The ISIS leader at the top of the U.S. kill list is dead, according to a media arm of the terrorist organization.

The circumstances of Abu Muhammad al-Adnani's death in Aleppo, Syria, have not been confirmed. Officials in Washington — who had offered a $5 million reward for al-Adnani, the terror group's No. 2 man — had no immediate comment.

The 37-year-old, who was ISIS' charismatic director of external operations and main spokesman, is best known for issuing an edict for lone wolves to kill Westerners in September 2014.

"If you can kill a disbelieving American or European — especially the spiteful and filthy French — or an Australian, or a Canadian, or any other disbeliever from the disbelievers waging war, including the citizens of the countries that entered into a coalition against the Islamic State, then rely upon Allah, and kill him in any manner or way however it may be," he said.

"Smash his head with a rock, or slaughter him with a knife, or run him over with your car, or throw him down from a high place, or choke him, or poison him."

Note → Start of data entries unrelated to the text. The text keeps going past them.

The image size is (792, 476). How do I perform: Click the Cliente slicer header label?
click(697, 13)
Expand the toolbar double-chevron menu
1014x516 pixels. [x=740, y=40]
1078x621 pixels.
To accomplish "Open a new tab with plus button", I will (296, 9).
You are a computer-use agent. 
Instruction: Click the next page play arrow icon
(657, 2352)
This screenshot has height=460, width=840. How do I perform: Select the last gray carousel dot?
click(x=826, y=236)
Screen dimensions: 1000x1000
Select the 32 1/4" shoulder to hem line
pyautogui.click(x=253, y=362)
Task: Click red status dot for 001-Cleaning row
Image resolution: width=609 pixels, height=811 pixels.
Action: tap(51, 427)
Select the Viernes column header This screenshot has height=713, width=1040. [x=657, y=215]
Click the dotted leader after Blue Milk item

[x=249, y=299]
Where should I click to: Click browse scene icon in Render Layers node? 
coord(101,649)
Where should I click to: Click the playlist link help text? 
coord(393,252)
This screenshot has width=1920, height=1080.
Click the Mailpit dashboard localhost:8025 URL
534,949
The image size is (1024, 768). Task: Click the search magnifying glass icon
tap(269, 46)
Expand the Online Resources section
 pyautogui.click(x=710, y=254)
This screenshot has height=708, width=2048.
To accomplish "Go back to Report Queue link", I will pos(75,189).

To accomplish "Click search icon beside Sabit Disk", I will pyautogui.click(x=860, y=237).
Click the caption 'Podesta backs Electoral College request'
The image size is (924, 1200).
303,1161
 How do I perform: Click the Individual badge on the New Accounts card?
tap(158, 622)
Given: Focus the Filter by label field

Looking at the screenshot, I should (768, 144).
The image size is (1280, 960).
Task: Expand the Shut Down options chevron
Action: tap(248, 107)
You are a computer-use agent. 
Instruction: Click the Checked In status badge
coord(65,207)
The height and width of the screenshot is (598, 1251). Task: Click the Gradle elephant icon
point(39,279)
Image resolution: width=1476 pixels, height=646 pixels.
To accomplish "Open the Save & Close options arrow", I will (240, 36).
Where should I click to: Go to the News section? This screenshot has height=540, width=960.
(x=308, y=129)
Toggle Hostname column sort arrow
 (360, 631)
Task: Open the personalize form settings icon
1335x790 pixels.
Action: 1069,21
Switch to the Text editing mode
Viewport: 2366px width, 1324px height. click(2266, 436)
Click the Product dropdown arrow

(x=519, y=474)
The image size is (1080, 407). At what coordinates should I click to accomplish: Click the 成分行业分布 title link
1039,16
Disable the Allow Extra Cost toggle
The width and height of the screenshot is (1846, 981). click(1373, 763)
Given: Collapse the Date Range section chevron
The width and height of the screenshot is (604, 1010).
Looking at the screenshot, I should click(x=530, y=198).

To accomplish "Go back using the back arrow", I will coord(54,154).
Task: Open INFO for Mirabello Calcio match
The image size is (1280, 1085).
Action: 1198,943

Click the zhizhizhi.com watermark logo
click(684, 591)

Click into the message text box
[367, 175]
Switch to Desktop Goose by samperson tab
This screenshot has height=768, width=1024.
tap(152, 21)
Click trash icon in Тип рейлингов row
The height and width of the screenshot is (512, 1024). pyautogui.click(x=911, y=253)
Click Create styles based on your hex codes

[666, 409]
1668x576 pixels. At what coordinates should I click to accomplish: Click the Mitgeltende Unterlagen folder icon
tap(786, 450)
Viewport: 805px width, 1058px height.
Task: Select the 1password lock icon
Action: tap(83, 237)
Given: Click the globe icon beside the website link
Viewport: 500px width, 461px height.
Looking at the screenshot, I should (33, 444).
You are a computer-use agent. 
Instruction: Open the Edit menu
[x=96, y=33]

As NBC News reported in December, al-Adnani was the No. 1 name on the U.S. list of ISIS leaders it wanted to kill.

"There is a large amount of evidence suggesting that he was tremendously influential in terms of pushing individuals in Western countries to carry out homegrown terrorist attacks," said Evan Kohlmann of Flashpoint, an NBC terrorism analyst.

"He is one of the top figures in ISIS. He is very closely associated with ISIS terrorist operations abroad."

Al-Adnani was one of the first foreign fighters to oppose U.S. Coalition Forces in Iraq after he crossed the border from his native Syria in 2003.

He swore allegiance to Abu Musab al-Zarqawi, the Al Qaeda in Iraq leader later killed by U.S. fighter-bombers. He reportedly was captured in 2005 and taken into custody at a camp run by the U.S. military, but was freed in 2010.

After his release, he became the chief propagandist for ISIS, and by 2014 he had assumed a top operational role. The U.S. declared him a "specially designated global terrorist" in August 2014.

His death comes less than six months after two other top ISIS officials — finance minister Haji Iman and No. 3 Omar al-Shishani — were killed.

"This is a really big blow for ISIS," said Laith Alkhouri, co-founder of Flashpoint. "It's not going to be what breaks its back but it could break the morale of fighters who idealized him so much."